Just because a transfer student had arrived did not mean the teachers could openly grant her favors to help her adjust. Put another way, as long as it was not open, they could grant her a certain amount of convenience.
The fact that espers’ abilities were growing stronger with each passing day was information anyone who was in the know already knew.
For that reason, teachers who had to take charge of a student with powerful abilities usually would not accept the role unless they had a strong sense of duty, and so they generally did not make accommodations for other students.
But in the case of Lao Ha, who had transferred in this time, the circumstances were very different.
Lao Ha claimed to be from China, and her complexion and way of speaking were close enough to what one might call Chinese, but when most of the teachers at the school saw the official seal of the Lao family stamped on the documents she had submitted during the transfer process, they understood that her claim to be Chinese was no mere claim.
And they also understood that if she truly was the heir of the Lao family, then the people at this school would have to accommodate her to some extent so as not to get on her bad side.
The “Lao” family. It was a newly risen family that had begun to grow in power after espers appeared, but perhaps because it came from a country with an already enormous population, the Lao family had an unusually large number of powerful espers compared to famous esper families in other countries.
Having many powerful espers meant that the family’s authority was that much stronger.
There was no way a school would have teachers with powerful supernatural abilities, and even if it did, they would only be teachers who were weak by esper standards. If they treated the heir of the Lao family poorly, then the moment the Lao family sent even a single person, not only the teachers but all the students could be wiped out.
The nation strictly prohibited murder using supernatural abilities, but no one, including the teachers at this school, believed it would truly be able to stop even a murder committed by the heir of a famous family from another country.
Moreover, when she entered the teachers’ office, the gonryongpo she was wearing was a garment of considerable significance even in modern China, where old customs had largely disappeared, and not just anyone could wear it. There was a high chance that her claim to be an heir was no mere claim either.
Against this backdrop, the transfer student’s group was formed after much agonized deliberation by the teachers.
Yu Inna, the most popular girl; Kim Haneul, the most popular boy; Erika, the genius no one could catch up to academically; and Kim Daseul, who was rumored to have connections everywhere.
The reason these four were immediately assigned to the transfer student as her group project team was also a favor granted to her. A favor to help her adjust to school life. Or perhaps it would be fair to call it flattery.
If they continued granting favors, the students might begin to suspect the existence of such “favors,” so continuing to do so would be difficult. But doing it once or twice was easy enough.
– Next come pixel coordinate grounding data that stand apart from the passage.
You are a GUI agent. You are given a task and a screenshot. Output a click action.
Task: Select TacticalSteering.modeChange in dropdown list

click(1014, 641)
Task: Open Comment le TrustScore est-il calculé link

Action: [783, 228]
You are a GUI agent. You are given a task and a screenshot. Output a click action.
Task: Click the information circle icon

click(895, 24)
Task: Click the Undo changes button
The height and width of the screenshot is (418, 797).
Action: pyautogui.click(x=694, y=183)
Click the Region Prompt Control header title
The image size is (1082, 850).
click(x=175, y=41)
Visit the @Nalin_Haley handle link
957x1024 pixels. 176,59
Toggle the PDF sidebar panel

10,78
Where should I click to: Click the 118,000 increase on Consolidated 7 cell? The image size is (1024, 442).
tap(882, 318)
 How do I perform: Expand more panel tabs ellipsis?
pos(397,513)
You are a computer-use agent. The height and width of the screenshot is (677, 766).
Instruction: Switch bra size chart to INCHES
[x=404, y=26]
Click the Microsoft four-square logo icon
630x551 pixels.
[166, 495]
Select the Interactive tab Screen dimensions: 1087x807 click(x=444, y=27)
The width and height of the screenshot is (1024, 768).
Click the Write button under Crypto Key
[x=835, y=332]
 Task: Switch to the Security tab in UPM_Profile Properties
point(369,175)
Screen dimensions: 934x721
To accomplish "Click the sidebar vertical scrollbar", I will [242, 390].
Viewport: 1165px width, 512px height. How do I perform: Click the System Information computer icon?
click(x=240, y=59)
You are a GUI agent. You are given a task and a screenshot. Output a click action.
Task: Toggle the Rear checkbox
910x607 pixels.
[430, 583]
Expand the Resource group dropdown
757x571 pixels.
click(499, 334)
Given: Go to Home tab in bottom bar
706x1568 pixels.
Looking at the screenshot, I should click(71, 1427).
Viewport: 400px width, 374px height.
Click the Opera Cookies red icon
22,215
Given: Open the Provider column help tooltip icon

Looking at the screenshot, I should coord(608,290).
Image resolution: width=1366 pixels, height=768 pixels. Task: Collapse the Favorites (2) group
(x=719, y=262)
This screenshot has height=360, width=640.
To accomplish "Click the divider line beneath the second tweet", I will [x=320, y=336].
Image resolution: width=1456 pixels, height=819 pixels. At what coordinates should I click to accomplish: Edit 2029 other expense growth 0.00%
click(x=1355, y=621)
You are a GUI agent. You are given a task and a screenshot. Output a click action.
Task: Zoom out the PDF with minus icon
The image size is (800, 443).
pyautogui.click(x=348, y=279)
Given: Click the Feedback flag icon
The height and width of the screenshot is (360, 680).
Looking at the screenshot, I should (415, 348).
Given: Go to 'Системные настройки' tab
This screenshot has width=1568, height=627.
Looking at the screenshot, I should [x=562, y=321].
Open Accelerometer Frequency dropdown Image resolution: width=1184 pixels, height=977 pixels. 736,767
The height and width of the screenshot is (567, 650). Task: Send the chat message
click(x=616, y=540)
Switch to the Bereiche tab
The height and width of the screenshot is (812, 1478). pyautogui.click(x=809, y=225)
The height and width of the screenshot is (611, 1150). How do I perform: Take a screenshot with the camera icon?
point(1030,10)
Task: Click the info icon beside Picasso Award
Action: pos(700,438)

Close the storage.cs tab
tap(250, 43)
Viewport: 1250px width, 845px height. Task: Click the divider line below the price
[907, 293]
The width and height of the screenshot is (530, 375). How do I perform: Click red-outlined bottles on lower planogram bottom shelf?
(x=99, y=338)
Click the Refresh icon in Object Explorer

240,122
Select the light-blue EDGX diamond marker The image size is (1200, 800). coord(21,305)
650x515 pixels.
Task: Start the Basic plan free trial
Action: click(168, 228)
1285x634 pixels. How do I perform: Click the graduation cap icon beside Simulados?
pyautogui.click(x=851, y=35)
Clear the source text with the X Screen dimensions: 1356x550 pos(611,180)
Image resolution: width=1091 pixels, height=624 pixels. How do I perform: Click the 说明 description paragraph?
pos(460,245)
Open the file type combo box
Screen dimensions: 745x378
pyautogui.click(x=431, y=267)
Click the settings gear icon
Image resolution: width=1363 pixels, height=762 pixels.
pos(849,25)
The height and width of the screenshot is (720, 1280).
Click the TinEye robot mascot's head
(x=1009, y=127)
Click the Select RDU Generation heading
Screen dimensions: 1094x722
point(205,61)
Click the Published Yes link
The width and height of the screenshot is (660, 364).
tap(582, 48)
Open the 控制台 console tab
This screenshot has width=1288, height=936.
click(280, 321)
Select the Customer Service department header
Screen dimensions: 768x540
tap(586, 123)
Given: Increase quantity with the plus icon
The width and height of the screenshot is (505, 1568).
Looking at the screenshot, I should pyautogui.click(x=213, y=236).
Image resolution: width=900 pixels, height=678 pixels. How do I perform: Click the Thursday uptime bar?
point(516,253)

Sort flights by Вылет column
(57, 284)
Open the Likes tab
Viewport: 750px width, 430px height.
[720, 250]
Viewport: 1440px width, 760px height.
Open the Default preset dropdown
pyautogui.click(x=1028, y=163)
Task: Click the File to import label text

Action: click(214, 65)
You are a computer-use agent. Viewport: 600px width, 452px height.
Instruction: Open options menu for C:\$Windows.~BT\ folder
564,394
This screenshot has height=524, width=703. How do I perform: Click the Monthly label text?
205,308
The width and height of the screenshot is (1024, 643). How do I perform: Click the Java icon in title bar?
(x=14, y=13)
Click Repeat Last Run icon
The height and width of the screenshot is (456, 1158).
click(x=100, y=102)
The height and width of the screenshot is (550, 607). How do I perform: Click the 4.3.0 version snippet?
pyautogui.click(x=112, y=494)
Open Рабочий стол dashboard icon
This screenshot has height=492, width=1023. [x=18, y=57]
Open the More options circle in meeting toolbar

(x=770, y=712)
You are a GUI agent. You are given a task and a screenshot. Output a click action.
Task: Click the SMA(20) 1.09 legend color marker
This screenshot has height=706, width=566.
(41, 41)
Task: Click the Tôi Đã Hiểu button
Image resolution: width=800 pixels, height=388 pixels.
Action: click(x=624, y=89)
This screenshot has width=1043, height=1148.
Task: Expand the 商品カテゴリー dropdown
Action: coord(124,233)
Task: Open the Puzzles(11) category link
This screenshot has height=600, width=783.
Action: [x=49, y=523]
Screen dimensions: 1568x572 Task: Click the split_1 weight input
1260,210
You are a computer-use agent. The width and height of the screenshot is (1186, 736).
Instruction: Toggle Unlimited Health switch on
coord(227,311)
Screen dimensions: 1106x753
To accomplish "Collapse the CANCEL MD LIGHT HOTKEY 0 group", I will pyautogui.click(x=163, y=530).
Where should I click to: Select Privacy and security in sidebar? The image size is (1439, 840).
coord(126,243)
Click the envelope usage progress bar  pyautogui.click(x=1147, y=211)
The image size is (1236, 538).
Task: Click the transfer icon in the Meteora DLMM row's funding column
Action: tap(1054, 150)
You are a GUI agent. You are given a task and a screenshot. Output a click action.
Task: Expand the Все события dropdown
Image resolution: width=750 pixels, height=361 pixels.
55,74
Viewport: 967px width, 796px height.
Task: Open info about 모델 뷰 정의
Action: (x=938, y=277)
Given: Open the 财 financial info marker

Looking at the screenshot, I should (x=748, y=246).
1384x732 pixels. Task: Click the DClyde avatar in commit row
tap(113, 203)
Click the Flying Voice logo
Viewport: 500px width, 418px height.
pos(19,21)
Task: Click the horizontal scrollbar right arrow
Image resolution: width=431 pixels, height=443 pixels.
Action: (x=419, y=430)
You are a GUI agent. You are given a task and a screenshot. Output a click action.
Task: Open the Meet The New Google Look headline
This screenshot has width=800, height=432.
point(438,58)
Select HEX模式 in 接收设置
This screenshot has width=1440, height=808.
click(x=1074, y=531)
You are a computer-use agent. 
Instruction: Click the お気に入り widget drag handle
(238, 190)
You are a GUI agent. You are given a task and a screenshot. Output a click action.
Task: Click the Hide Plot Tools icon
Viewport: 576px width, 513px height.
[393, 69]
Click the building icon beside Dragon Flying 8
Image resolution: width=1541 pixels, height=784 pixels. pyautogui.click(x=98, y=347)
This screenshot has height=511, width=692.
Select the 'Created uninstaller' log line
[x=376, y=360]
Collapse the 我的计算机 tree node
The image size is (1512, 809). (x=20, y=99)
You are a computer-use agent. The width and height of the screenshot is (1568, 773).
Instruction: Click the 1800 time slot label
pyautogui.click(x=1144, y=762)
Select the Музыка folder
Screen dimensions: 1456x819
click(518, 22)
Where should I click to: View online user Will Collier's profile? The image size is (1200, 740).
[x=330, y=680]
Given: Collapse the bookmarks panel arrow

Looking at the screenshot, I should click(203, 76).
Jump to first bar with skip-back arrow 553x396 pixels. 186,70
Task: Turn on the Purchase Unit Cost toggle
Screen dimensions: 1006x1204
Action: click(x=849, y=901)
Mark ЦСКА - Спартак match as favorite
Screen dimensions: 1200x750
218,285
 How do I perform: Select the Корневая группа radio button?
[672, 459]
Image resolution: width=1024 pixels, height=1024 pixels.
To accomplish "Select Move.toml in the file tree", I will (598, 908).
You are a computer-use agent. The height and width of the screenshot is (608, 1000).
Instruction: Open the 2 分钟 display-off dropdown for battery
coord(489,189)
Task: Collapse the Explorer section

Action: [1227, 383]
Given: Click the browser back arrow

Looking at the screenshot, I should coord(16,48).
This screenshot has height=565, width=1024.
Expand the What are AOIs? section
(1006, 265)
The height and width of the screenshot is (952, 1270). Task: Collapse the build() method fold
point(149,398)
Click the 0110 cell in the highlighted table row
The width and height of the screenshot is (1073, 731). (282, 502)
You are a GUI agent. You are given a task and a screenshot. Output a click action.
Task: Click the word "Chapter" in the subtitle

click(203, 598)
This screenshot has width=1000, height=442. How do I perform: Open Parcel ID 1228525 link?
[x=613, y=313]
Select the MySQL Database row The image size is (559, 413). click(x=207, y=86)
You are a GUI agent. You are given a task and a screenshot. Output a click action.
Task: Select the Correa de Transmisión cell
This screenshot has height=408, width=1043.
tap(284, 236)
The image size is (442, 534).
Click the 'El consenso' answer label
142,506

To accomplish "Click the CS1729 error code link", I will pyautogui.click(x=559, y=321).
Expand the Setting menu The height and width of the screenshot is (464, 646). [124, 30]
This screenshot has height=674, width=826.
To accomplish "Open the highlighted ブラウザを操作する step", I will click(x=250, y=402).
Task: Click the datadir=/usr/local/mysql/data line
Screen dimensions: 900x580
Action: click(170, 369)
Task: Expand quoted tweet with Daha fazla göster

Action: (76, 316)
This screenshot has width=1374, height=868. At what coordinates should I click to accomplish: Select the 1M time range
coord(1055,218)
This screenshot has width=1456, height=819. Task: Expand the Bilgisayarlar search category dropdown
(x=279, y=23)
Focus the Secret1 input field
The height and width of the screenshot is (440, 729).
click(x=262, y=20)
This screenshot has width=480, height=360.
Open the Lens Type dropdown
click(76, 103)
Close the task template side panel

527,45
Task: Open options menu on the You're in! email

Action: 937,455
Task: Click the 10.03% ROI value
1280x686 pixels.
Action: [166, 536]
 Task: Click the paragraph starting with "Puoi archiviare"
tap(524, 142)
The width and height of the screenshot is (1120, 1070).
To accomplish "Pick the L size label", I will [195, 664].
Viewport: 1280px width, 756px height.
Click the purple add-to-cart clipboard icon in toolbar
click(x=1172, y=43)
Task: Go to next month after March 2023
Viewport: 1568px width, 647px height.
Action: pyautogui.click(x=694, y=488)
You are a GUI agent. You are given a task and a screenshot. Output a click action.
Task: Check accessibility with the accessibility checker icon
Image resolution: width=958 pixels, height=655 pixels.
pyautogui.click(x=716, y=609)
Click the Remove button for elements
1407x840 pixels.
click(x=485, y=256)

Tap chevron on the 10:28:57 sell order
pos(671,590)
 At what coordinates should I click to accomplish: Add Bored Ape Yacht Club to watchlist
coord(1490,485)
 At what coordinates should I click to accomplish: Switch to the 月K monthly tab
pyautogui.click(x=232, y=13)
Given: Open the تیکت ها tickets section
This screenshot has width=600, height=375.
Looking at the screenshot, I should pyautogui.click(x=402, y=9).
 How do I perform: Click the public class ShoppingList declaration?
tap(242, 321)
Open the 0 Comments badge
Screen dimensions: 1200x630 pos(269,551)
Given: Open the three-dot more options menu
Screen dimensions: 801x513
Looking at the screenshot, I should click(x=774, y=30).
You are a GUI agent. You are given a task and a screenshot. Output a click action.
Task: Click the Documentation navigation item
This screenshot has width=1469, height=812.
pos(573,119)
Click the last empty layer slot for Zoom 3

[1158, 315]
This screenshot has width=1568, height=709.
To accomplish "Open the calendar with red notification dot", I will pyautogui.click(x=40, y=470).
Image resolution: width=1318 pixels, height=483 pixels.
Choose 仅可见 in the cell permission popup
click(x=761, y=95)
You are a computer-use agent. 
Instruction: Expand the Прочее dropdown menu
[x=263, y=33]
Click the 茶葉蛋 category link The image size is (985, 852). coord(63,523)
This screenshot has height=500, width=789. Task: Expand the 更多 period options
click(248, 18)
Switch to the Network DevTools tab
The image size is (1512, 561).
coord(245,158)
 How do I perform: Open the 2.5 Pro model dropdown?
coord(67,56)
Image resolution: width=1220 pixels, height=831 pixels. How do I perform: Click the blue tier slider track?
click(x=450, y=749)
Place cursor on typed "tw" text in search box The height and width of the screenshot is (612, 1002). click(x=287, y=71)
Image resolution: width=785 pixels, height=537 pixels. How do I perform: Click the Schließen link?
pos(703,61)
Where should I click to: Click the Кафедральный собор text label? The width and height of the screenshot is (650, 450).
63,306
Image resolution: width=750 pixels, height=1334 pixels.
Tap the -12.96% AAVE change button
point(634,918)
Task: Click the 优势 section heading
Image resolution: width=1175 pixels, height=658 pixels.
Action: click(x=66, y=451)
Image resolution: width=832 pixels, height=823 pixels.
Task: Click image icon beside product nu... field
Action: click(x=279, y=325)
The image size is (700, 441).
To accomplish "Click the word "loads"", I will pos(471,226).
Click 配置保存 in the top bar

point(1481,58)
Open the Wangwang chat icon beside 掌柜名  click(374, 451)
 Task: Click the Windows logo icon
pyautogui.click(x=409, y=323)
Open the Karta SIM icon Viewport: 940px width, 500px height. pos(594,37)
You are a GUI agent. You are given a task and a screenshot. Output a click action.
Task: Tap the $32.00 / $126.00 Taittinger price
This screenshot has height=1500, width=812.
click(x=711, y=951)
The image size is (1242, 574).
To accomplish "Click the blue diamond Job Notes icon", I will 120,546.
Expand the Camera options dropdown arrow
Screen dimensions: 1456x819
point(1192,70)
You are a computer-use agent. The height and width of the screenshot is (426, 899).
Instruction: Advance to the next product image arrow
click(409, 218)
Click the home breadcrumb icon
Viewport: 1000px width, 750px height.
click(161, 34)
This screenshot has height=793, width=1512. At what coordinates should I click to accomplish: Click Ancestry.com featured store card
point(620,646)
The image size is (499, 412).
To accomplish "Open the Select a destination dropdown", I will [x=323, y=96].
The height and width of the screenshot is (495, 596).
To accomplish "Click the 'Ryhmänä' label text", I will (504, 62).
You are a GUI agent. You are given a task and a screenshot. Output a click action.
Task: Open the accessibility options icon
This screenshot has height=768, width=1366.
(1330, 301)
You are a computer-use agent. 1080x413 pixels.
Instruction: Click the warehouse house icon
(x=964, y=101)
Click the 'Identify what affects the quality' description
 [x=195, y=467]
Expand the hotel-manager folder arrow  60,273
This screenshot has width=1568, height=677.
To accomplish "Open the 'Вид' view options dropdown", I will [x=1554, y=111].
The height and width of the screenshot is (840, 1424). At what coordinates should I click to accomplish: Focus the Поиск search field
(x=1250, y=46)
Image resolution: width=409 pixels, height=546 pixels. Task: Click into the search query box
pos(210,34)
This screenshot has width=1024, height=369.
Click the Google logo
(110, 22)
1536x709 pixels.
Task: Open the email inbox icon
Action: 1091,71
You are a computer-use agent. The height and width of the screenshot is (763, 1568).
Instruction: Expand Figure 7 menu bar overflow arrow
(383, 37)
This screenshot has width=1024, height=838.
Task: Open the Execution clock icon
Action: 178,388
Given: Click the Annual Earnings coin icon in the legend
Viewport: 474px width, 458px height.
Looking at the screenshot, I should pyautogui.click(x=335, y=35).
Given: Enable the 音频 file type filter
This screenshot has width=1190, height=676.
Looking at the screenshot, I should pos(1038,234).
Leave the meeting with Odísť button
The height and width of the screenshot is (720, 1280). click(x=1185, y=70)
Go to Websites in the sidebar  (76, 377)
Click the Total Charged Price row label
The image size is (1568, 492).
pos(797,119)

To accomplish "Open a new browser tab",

For instance, arranging things so that the history project group would also be the same members who would go around together on the school trip at the end of May.
The teachers, who hoped that by doing such activities together, the transfer student would grow close to the school’s popular figures and blend into life here, were, for better or worse, unaware.
They did not know that because of the seat dispute on the first day, the transfer student had started off by getting on the bad side of one of the school’s popular figures, nor that a girl who regarded the transfer student as a potential romantic rival was among the very people they had paired with her.
None of the teachers could have known that the transfer student would cause trouble from her very first day, so this was an accident no one could have predicted. Nor could anyone predict what outcome that accident and the teachers’ consideration would bring about.
—Yes, even the one with insight.
Even the protagonist of this world.
And even Lao Ha, who had transferred here.
***
Time flew by in an instant, and two weeks passed. I had managed to recover this body’s supernatural ability—its blessing—and the transfer student was still isolated just like at the beginning. I still had not managed to tell Inna that the target Kim Haneul was trying to capture was none other than Yu Inna herself.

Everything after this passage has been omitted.